I told him my desires humbly, in quavering syllables.  In return, he craved my antecedents and residence, pried into my private life, insolently demanded how many children had I and did I live in wedlock, and asked divers other unseemly and degrading questions.  Ay, I was treated like a thief convicted before the act, till I produced my certificates of goods and chattels aforementioned.  Never had they appeared so insignificant and paltry as then, when he sniffed over them with the air of one disdainfully doing a disagreeable task.  It is said, “Thou shalt not lend upon usury to thy brother; usury of money, usury of victuals, usury of anything that is lent upon usury”; but he evidently was not my brother, for he demanded seventy per cent.  I put my signature to certain indentures, received my pottage, and fled from his presence.

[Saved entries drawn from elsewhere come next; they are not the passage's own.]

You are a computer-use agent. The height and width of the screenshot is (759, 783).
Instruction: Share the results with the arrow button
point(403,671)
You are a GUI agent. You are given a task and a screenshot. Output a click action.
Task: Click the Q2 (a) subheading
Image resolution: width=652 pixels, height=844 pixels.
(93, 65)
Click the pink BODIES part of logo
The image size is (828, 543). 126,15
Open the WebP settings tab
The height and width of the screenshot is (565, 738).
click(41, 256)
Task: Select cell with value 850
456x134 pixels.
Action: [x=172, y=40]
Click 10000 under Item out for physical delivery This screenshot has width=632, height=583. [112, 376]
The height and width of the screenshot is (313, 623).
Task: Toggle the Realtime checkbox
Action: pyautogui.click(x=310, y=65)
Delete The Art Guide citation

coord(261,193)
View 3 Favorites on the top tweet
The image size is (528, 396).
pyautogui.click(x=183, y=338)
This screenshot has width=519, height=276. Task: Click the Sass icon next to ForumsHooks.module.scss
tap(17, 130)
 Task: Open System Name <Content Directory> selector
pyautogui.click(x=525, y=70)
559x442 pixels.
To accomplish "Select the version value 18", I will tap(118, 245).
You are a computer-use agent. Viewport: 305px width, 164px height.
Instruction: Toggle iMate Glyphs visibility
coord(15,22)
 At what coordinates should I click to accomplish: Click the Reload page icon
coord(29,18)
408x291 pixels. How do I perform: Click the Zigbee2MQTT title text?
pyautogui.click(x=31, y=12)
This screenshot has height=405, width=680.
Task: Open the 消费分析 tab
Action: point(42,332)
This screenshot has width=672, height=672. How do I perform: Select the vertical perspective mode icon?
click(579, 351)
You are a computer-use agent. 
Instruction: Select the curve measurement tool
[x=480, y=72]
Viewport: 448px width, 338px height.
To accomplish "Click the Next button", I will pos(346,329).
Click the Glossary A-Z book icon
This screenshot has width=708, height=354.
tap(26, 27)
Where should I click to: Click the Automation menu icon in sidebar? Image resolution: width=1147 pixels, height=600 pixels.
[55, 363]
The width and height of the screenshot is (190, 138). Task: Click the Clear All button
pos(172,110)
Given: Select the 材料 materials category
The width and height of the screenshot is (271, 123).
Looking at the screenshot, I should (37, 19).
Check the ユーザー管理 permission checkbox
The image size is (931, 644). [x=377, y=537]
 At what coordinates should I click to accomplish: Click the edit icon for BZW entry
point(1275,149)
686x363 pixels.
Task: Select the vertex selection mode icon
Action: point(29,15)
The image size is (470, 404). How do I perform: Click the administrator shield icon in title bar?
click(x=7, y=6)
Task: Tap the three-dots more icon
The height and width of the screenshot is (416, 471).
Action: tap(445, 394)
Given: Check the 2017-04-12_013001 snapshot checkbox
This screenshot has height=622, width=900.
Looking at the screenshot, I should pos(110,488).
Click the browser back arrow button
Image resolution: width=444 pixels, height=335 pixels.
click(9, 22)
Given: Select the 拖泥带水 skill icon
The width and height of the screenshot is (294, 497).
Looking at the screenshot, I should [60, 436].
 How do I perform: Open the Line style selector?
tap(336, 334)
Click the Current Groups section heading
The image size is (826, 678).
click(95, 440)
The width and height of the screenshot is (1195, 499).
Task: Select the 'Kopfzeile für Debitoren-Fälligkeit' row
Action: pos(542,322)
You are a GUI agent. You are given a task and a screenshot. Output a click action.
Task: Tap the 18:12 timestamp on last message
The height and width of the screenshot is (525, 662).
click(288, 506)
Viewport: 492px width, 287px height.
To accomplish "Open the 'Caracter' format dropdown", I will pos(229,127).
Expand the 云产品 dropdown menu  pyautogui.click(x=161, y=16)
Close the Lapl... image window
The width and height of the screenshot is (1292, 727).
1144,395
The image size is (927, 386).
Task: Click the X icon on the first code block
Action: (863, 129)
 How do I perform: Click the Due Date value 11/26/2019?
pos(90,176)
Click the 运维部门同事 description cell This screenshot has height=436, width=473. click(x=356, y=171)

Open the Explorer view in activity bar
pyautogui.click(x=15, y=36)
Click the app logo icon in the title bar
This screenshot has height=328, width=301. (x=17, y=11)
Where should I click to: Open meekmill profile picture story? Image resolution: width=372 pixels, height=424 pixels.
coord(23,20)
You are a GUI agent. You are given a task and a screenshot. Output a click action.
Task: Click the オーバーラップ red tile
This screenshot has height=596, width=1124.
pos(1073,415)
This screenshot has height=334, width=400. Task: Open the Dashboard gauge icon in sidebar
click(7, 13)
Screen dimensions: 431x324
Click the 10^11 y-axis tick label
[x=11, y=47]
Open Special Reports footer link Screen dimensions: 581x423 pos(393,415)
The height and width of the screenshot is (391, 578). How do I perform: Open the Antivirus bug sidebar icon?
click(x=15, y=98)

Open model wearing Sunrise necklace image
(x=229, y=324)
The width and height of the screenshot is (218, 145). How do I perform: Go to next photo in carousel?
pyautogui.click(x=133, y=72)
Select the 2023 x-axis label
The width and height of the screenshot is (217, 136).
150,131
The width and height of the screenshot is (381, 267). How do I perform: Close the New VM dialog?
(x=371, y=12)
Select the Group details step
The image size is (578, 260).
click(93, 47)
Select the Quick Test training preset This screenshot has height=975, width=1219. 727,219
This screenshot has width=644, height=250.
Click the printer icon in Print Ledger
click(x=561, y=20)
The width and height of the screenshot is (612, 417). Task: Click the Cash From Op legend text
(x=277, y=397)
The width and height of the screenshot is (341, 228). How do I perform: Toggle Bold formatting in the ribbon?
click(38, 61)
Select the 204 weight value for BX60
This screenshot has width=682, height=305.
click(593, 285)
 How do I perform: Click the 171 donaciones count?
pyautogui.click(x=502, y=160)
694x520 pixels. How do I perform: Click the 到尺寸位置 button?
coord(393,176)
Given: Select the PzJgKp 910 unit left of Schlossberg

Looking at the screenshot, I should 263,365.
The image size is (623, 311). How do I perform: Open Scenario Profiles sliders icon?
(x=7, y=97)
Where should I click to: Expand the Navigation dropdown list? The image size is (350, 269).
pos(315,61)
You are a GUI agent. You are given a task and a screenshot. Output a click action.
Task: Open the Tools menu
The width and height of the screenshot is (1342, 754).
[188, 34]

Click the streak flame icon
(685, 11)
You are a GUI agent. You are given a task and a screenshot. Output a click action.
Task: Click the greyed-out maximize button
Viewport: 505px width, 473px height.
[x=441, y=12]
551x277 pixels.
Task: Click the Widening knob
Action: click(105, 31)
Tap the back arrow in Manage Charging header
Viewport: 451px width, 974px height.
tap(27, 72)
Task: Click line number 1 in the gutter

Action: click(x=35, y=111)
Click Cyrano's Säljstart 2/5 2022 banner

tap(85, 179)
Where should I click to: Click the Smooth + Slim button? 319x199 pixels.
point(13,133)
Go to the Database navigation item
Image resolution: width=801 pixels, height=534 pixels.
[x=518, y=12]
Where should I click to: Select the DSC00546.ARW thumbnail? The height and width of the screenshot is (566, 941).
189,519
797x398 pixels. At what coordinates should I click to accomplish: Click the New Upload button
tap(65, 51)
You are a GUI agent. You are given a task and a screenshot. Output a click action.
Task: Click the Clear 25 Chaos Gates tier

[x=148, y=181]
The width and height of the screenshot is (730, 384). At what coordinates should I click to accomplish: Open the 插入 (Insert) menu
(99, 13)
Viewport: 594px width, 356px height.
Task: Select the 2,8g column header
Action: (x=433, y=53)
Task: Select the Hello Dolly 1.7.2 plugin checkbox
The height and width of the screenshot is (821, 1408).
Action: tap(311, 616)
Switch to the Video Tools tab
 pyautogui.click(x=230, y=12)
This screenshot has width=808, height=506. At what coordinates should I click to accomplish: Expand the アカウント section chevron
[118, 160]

Faugh!  I was glad to be quit of it.  How good the outside air was!  I only prayed that neither my best friend nor my worst enemy should ever become aware of what had just transpired.  Ere I had gone a block I noticed that the sun had brightened perceptibly, the street become less sordid, the gutter mud less filthy.  In people’s eyes the cabbage question no longer brooded.  And there was a spring to my body, an elasticity of step as I covered the pavement.  Within me coursed an unwonted sap, and I felt as though I were about to burst out into leaves and buds and green things.  My brain was clear and refreshed.  There was a new strength to my arm.  My nerves were tingling and I was a-pulse with the times.  All men were my brothers.  Save one—yes, save one.  I would go back and wreck the establishment.  I would disrupt that leather-bound volume, violate that black skullcap, burn the accounts.  But before fancy could father the act, I recollected myself and all which had passed.  Nor did I marvel at my new-horn might, at my ancient dignity which had returned.  There was a tinkling chink as I ran the yellow pieces through my fingers, and with the golden music rippling round me I caught a deeper insight into the mystery of things.